Our school district continues to adopt new 2.0 tools and give students a greater online voice. A lot of excitement comes with the introduction of these new ways to share what we know. As we roll out these tools at the elementary level, we spend a lot of time talking about online safety and etiquette. Digital Citizenship, after all, is one of the key ideas of the NETS*S.
And unfortunately, danah boyd’s recent audience hadn’t gotten the Digital Citizenship lesson when, at Web 2.0 Expo a few days ago, the conference organizers placed a large Twitterwall displaying live Tweets prominently behind her onstage. Unable to see what others were saying about her and her content, she felt the audience slip away from her and into their own cycles of negativity, a sort of mob mentality focused directly on her.
Backchanneling, or the process of giving live commentary on a face-to-face presentation, it was used to great effect at the SLJ Summit this fall and has, for me, been a real benefit. I like hearing the Big Ideas emerging from other sessions and feel it gives me a more holistic sense of the value of the conference. And in LibraryLand, the Tweets tend to be thoughtful, if not plain old complimentary.
So danah’s experience (you can view her keynote here, though the Twitterwall is not represented in the video) shook up many of us, and we engaged in a passionate impromptu conversation on Twitter. Buffy summarizes both danah’s experience and our conversation on her blog.
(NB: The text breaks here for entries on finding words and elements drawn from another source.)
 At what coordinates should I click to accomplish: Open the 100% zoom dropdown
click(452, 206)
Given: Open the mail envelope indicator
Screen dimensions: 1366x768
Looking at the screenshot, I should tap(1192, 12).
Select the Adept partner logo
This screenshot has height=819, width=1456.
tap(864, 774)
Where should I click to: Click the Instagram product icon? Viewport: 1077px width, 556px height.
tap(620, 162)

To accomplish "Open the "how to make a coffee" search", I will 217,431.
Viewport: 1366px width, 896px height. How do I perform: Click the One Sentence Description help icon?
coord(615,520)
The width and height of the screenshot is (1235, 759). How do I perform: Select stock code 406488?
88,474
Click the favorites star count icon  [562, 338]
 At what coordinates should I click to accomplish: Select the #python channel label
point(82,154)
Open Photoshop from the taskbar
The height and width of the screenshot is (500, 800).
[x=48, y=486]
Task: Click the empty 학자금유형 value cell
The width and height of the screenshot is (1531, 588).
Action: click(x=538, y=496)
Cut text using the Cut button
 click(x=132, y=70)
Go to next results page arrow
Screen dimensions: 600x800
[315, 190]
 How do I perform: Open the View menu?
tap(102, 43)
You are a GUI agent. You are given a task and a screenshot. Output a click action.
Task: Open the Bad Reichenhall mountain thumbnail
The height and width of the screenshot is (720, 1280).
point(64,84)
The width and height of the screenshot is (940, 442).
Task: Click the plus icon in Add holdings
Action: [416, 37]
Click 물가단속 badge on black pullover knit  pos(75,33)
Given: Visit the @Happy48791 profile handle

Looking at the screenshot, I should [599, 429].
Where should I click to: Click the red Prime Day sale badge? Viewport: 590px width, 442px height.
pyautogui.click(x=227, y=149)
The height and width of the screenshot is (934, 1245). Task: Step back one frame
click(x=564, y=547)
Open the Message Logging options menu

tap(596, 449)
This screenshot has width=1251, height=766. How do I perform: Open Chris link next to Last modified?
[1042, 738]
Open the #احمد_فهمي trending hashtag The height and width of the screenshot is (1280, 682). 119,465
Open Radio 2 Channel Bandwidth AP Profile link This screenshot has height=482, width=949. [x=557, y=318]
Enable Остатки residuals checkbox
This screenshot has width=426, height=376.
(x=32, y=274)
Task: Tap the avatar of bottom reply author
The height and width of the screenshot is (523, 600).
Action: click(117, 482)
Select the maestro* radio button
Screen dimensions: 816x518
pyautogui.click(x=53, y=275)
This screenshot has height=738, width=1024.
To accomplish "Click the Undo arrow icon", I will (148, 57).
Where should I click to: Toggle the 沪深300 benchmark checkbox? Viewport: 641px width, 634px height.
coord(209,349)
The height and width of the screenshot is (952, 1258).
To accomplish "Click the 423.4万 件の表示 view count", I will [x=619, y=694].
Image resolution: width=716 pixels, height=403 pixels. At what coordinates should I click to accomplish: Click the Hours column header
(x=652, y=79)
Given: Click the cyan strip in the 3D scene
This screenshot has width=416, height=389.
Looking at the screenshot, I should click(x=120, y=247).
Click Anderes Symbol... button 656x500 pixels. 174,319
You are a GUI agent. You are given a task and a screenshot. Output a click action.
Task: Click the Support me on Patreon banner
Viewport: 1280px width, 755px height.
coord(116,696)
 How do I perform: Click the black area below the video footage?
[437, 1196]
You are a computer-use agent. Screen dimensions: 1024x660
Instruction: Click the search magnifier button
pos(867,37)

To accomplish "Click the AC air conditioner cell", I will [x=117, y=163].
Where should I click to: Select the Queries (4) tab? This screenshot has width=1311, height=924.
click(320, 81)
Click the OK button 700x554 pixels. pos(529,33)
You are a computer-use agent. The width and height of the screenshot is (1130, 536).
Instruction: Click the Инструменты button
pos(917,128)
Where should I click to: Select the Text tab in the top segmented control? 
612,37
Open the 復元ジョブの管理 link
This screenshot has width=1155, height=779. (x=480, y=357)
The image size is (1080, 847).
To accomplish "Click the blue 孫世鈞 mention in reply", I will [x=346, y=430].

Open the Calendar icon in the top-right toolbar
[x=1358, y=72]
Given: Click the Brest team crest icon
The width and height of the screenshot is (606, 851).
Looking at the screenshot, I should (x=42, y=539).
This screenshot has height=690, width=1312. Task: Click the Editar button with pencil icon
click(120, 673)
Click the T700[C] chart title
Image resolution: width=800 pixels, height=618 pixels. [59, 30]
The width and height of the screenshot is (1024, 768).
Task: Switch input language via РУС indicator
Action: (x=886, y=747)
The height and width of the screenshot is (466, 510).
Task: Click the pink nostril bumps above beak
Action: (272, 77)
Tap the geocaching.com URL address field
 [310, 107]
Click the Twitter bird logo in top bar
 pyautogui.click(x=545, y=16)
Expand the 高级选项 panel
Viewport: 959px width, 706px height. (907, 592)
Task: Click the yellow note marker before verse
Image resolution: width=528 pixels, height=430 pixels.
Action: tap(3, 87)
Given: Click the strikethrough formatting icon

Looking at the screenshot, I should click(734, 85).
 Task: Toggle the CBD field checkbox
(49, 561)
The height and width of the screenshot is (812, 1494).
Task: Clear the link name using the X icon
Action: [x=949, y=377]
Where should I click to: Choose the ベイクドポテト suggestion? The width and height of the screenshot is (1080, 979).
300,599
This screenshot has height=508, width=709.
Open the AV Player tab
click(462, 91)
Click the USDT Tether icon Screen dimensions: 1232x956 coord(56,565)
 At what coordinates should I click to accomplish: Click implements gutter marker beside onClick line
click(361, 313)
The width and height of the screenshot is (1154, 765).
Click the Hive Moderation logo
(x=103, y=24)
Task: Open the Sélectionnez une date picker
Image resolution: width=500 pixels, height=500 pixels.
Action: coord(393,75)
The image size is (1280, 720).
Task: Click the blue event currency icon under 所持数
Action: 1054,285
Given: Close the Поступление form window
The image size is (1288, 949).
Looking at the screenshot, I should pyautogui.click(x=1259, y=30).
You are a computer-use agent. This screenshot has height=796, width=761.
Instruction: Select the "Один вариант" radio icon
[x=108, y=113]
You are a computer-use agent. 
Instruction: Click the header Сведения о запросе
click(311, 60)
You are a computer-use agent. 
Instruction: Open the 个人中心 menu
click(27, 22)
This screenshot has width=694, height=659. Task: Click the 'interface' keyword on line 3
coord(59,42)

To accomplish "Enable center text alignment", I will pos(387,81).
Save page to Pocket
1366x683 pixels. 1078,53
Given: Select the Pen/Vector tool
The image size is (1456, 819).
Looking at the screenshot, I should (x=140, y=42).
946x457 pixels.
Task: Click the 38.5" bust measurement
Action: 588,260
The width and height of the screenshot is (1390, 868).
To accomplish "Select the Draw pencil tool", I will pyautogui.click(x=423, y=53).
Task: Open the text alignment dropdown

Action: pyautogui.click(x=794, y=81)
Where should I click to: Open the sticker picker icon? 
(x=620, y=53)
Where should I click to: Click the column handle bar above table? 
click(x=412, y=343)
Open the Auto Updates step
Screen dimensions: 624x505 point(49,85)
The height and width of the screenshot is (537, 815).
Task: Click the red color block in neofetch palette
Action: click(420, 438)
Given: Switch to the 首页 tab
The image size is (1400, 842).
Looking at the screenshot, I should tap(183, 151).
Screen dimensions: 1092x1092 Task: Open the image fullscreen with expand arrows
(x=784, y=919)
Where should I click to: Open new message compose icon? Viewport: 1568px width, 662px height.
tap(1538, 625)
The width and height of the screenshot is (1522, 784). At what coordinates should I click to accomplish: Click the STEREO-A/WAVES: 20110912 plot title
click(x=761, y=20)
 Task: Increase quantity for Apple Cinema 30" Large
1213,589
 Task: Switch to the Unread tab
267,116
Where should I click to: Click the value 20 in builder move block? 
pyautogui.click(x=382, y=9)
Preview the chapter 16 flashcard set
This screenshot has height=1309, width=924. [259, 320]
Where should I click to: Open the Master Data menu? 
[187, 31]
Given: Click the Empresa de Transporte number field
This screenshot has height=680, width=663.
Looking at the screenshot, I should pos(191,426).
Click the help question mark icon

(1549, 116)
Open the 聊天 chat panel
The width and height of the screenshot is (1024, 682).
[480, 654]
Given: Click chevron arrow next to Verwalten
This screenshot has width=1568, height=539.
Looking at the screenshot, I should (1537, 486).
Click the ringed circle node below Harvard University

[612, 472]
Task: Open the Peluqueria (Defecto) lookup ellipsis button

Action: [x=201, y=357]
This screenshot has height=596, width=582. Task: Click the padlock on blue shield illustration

Please take a look.
And after you have, take a moment to think about these questions (Buffy also has some thoughts for you to consider):
- What Web etiquette lessons have we not yet taught well enough in our K-12 environments so that this can be minimized in the future?
- The audience that Tweeted most likely had their real names affiliated with their Twitter account, so we can’t really chalk up this behavior to the oft-referenced idea of online anonymity. How can we help our students recognize, as Steve Dembo often says, that their online life is their “New Permanent Record”? Could this situation be a teachable moment for our students to practice empathy?
- Many of us, in some point in our careers, will sit on a conference planning committee. How did the physical placement of the Twitterwall screen play into the outcome danah experienced? Would moving the Twitterwall so it no longer shared the stage with the keynote have changed the tone of the experience?
- Before this month’s AASL conference in Charlotte, the AASL Forum listserv had a passionate discussion of live blogging or Tweeting from sessions. Some saw it as a way to compliment the speaker, other speakers found it rude and a sign of inattentiveness to the moment. I have to say that in my session in Charlotte, someone sat right up front and was clicking on her cell phone the whole time. The nerve! I thought, in my best Nathan Detroit accent. It was only afterwards, when I skimmed the Tweets tagged #aasl2009 in Twitter, that she had thoughtfully Tweeted what she saw as my most meaningful ideas. It really helped me see where my presentation had resonated. But if such behaviors hinder you as a presenter, should you have the right to request that people close their laptop lids and put their cell phones away?